Reproduce verbatim the lines below, from the line containing "Viewport: 758px width, 600px" through the line containing "Action: click(x=555, y=314)", including both of those lines.

---------- Provided information

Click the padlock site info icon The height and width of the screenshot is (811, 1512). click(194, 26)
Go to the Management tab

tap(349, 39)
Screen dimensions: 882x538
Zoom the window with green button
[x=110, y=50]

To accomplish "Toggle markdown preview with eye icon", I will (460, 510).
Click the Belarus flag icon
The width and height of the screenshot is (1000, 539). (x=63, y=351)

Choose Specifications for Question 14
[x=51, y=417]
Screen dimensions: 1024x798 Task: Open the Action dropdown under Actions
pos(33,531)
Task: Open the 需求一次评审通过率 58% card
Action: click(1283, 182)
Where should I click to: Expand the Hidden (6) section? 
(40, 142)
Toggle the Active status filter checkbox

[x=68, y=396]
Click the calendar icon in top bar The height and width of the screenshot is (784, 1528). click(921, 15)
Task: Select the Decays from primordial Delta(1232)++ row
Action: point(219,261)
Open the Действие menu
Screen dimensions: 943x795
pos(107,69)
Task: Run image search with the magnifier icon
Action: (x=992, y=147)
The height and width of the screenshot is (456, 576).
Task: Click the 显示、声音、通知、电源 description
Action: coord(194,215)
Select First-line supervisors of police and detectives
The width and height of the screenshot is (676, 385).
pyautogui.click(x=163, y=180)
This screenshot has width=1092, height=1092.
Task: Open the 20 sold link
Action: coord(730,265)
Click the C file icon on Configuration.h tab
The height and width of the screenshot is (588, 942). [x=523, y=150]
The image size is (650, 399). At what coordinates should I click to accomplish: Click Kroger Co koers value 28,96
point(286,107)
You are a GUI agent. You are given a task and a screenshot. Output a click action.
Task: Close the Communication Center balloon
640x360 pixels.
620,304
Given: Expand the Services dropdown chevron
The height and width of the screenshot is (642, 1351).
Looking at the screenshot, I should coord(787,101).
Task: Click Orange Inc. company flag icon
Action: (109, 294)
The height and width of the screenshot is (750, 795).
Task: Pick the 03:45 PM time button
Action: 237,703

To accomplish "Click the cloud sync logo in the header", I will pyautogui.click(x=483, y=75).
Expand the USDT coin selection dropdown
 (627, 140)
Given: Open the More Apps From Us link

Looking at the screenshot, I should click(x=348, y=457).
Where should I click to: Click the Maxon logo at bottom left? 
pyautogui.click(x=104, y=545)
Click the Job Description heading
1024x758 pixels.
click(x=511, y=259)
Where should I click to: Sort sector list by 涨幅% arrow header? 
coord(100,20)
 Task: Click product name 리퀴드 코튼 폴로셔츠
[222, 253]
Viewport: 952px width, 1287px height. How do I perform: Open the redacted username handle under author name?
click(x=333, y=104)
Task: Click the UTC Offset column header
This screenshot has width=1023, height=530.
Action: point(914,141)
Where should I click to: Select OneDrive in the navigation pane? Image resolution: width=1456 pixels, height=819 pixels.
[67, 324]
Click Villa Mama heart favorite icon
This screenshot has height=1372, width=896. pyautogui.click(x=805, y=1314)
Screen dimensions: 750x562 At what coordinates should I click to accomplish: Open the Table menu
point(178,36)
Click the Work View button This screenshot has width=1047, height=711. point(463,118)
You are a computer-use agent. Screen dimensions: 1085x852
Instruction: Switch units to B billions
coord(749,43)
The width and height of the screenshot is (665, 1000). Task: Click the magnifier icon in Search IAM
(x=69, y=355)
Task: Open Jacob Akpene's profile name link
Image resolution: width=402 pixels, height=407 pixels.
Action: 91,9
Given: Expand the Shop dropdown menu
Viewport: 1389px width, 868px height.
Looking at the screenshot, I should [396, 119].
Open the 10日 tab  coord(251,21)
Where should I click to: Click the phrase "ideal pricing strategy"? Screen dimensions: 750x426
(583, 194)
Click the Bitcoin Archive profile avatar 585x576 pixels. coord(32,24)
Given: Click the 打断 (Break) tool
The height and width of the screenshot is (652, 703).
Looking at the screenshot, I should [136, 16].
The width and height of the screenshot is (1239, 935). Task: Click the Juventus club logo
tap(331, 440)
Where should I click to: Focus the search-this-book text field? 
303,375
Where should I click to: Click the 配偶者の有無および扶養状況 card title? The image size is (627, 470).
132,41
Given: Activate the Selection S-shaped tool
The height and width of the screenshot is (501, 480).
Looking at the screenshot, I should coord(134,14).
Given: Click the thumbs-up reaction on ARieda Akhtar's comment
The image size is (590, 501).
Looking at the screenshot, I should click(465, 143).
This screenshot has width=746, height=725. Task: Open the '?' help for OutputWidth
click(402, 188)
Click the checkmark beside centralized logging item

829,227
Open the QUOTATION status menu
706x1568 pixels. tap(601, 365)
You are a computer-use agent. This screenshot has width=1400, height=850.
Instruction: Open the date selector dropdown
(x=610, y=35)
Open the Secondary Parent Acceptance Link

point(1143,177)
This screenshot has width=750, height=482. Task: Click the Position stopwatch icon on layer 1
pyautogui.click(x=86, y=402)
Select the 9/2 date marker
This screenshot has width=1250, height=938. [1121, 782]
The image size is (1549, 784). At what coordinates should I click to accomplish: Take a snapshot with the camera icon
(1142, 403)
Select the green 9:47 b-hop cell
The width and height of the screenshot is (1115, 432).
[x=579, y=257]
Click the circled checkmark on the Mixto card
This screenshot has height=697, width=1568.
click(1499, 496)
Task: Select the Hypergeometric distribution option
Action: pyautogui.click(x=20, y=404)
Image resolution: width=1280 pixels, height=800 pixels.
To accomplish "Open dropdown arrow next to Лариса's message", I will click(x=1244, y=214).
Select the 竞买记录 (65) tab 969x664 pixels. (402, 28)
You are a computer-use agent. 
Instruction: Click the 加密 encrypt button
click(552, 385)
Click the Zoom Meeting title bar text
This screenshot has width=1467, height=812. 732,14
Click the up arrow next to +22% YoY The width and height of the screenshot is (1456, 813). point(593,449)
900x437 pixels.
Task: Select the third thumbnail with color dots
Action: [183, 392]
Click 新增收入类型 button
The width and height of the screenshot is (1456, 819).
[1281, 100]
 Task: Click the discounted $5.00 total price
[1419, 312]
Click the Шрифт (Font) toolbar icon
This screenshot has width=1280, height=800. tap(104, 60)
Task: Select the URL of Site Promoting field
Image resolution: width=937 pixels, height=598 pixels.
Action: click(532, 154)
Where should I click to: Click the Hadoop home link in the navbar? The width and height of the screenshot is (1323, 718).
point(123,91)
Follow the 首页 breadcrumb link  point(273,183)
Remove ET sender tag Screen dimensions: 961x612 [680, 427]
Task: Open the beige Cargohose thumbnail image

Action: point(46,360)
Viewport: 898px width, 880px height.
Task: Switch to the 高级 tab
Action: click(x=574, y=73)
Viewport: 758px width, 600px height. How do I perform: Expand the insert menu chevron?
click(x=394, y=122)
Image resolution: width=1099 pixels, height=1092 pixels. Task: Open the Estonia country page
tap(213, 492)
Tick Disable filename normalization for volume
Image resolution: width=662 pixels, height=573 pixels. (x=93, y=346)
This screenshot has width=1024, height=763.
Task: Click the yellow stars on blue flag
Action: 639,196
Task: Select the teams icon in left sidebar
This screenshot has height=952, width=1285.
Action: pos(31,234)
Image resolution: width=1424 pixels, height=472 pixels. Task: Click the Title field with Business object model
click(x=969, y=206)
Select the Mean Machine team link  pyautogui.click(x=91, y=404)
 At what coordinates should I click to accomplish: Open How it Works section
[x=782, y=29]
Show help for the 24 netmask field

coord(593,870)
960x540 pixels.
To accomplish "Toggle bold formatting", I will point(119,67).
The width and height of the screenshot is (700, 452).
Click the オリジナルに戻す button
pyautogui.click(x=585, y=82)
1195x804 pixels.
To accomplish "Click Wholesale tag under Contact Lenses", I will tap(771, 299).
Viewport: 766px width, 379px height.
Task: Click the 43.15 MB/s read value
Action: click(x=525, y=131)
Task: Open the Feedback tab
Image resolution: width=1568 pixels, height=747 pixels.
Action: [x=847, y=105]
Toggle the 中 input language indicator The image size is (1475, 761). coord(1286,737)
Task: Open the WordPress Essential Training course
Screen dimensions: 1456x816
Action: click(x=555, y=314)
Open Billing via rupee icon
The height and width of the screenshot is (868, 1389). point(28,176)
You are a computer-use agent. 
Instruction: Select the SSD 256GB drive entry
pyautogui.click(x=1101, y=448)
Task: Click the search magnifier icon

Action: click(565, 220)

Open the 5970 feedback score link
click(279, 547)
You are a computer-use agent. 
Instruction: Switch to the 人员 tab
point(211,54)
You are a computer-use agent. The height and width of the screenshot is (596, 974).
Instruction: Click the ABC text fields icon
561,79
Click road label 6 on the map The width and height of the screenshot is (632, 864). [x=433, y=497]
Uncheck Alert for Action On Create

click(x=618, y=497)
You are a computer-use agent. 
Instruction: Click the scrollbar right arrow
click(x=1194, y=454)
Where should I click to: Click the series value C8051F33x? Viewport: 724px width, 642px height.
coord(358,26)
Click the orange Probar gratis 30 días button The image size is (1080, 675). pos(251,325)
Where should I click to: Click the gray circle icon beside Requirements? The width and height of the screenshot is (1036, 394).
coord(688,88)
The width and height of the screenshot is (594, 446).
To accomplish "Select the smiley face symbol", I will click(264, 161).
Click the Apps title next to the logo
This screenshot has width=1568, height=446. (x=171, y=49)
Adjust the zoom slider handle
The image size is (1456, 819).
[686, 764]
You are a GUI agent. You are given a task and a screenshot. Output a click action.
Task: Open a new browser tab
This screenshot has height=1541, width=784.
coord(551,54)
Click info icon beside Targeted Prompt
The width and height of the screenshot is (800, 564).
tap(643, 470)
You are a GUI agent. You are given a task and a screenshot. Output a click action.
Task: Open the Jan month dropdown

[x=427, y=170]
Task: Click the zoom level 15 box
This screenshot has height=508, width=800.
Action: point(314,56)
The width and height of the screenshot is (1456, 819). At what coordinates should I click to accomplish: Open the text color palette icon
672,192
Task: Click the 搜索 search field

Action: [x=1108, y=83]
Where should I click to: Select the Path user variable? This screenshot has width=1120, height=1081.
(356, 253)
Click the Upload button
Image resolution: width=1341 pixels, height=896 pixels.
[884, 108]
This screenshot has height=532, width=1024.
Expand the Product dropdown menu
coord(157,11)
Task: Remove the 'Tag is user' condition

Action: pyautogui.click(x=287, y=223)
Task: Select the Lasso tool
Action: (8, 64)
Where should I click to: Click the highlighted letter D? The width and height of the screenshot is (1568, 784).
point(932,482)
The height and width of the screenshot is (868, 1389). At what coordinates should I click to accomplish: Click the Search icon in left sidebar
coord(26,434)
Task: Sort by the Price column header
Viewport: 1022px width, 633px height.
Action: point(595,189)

--------------------

Response to this exercise:
Viewport: 758px width, 600px height. How do I perform: Expand the insert menu chevron?
click(x=394, y=122)
Image resolution: width=1099 pixels, height=1092 pixels. Task: Open the Estonia country page
tap(213, 492)
Tick Disable filename normalization for volume
Image resolution: width=662 pixels, height=573 pixels. (x=93, y=346)
This screenshot has width=1024, height=763.
Task: Click the yellow stars on blue flag
Action: 639,196
Task: Select the teams icon in left sidebar
This screenshot has height=952, width=1285.
Action: pos(31,234)
Image resolution: width=1424 pixels, height=472 pixels. Task: Click the Title field with Business object model
click(x=969, y=206)
Select the Mean Machine team link  pyautogui.click(x=91, y=404)
 At what coordinates should I click to accomplish: Open How it Works section
[x=782, y=29]
Show help for the 24 netmask field

coord(593,870)
960x540 pixels.
To accomplish "Toggle bold formatting", I will point(119,67).
The width and height of the screenshot is (700, 452).
Click the オリジナルに戻す button
pyautogui.click(x=585, y=82)
1195x804 pixels.
To accomplish "Click Wholesale tag under Contact Lenses", I will tap(771, 299).
Viewport: 766px width, 379px height.
Task: Click the 43.15 MB/s read value
Action: click(x=525, y=131)
Task: Open the Feedback tab
Image resolution: width=1568 pixels, height=747 pixels.
Action: [x=847, y=105]
Toggle the 中 input language indicator The image size is (1475, 761). coord(1286,737)
Task: Open the WordPress Essential Training course
Screen dimensions: 1456x816
Action: click(x=555, y=314)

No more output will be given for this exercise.